Quoted passage =
++++
Question

Waiting Time. In an effort to minimize waiting time for patients at a doctor's office without increasing a physician's idle time, Michael Goiten of Massachusetts General Hospital has developed a model. Goiten suggests that the interval time I, in minutes, between scheduled appointments be related to the total number of minutes $$T$$ that a physician spends with patients in a day and the number of scheduled appointments N according to the formula $$I=1.08(T / N)$$. Dr. Cruz determines that she has a total of 8 hr per day to see patients. If she insists on an interval time of 15 min, according to Goiten's model, how many appointments should she make in one day?

Answer

**step1** Understanding the problem and formula

The problem asks us to determine the number of appointments, which we will call N, that Dr. Cruz should schedule in a day. We are given the total time, T, Dr. Cruz spends with patients and the desired interval time, I, between appointments. The relationship between these three quantities is provided by the formula: $$I = 1.08 \times (T \div N)$$.

**step2** Identifying known values

From the problem description, we know two important values:
The desired interval time, I, is 15 minutes.
The total time Dr. Cruz has to see patients, T, is 8 hours.

**step3** Converting total time to minutes

The formula requires that the total time, T, be in minutes. Currently, it is given in hours. We need to convert 8 hours into minutes.
Since there are 60 minutes in 1 hour, we multiply the number of hours by 60:
$$T = 8 \text{ hours} \times 60 \text{ minutes/hour}$$
$$T = 480 \text{ minutes}$$

**step4** Substituting known values into the formula

Now we substitute the known values of I = 15 minutes and T = 480 minutes into the formula:
$$15 = 1.08 \times (480 \div N)$$.
We need to find the value of N.

**step5** Determining the value of the quotient of total time and appointments

We have the expression $$15 = 1.08 \times (480 \div N)$$. To find the value of the quantity in the parenthesis, $$(480 \div N)$$, we need to perform the inverse operation of multiplication. Since 15 is the product of 1.08 and $$(480 \div N)$$, we can find $$(480 \div N)$$ by dividing 15 by 1.08:
$$480 \div N = 15 \div 1.08$$
To perform this division, it is sometimes easier to work with fractions or convert the divisor to a whole number.
++++
[Collected data entries]
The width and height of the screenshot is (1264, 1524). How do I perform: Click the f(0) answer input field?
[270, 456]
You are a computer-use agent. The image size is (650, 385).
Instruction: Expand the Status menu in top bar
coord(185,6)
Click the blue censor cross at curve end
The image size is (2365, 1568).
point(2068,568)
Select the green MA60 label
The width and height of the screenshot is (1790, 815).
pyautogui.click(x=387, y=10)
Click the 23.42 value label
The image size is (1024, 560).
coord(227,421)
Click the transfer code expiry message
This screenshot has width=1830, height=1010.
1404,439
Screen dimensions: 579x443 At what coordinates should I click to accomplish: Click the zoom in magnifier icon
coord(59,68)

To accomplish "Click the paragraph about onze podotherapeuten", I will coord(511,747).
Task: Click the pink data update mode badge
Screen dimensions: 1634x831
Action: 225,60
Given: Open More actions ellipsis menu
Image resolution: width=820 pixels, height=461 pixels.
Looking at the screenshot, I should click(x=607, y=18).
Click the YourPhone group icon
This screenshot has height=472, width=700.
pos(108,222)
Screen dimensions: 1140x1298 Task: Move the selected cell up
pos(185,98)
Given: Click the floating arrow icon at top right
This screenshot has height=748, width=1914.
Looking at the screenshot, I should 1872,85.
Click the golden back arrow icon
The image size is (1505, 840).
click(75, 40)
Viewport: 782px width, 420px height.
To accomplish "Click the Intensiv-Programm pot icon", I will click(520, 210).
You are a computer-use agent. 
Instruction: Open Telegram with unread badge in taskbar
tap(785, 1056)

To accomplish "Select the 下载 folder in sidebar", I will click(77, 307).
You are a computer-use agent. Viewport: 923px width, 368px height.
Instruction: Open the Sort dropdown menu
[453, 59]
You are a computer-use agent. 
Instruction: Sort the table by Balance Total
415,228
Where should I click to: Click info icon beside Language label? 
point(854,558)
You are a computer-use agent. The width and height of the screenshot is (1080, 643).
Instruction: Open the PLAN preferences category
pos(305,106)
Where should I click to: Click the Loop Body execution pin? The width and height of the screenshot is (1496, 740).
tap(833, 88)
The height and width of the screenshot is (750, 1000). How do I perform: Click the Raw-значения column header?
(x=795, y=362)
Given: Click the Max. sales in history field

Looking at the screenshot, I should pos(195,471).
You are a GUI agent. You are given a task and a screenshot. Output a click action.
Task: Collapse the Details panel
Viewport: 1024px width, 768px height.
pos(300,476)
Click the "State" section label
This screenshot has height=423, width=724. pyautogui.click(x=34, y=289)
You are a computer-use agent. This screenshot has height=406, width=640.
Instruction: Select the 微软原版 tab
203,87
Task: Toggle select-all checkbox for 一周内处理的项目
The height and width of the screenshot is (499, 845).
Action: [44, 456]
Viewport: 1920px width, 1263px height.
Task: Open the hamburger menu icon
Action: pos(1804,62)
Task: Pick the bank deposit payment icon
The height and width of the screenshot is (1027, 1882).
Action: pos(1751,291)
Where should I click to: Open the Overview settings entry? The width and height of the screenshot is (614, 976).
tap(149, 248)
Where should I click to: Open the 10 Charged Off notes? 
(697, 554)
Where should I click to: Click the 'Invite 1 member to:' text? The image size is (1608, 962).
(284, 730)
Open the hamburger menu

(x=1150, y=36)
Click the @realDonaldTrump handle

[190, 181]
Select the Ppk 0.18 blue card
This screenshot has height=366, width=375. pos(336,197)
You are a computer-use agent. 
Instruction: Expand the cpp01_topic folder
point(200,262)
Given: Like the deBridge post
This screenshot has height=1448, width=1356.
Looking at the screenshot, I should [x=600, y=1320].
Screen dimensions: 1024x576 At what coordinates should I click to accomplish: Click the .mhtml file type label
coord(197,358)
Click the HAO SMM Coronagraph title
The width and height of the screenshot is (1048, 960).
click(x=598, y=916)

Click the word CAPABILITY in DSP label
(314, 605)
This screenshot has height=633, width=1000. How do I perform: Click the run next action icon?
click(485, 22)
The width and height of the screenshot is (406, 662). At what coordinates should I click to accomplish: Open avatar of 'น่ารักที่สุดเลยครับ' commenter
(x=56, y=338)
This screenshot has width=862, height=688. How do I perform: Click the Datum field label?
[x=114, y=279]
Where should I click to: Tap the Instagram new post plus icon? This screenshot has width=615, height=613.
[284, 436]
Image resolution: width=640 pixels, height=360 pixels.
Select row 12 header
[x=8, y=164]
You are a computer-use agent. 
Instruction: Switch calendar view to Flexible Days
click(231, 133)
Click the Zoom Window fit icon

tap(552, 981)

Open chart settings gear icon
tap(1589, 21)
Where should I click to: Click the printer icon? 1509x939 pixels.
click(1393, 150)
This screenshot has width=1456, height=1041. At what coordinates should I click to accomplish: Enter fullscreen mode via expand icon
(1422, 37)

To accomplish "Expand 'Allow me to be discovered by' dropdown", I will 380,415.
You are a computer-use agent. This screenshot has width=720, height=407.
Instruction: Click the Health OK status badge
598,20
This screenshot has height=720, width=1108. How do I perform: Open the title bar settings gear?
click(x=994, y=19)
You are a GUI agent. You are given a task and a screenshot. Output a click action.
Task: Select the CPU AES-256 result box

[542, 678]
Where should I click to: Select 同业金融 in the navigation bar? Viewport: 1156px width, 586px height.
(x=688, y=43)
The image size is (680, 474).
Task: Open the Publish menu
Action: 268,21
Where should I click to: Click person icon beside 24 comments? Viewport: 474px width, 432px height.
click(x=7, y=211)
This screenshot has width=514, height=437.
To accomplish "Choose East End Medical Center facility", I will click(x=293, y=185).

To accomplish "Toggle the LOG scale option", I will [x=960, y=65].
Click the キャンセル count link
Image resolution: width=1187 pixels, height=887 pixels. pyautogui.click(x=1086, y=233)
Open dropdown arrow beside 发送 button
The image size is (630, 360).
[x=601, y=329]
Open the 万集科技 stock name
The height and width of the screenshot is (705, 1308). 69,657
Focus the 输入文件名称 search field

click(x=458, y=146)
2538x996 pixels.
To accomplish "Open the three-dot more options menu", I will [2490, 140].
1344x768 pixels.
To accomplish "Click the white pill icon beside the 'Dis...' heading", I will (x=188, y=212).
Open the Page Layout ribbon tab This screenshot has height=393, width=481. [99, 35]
++++
Task objective =
Answer these questions about the waiting-time problem, numbering your answers to match:
1. Where is Michael Goiten from?
2. How many minutes does Dr. Cruz's total daily time with patients come to after conversion?
3. In the step that finds the value of 480 ÷ N, what number is 15 divided by?

Exercise output =
1. Massachusetts General Hospital
2. 480 minutes
3. 1.08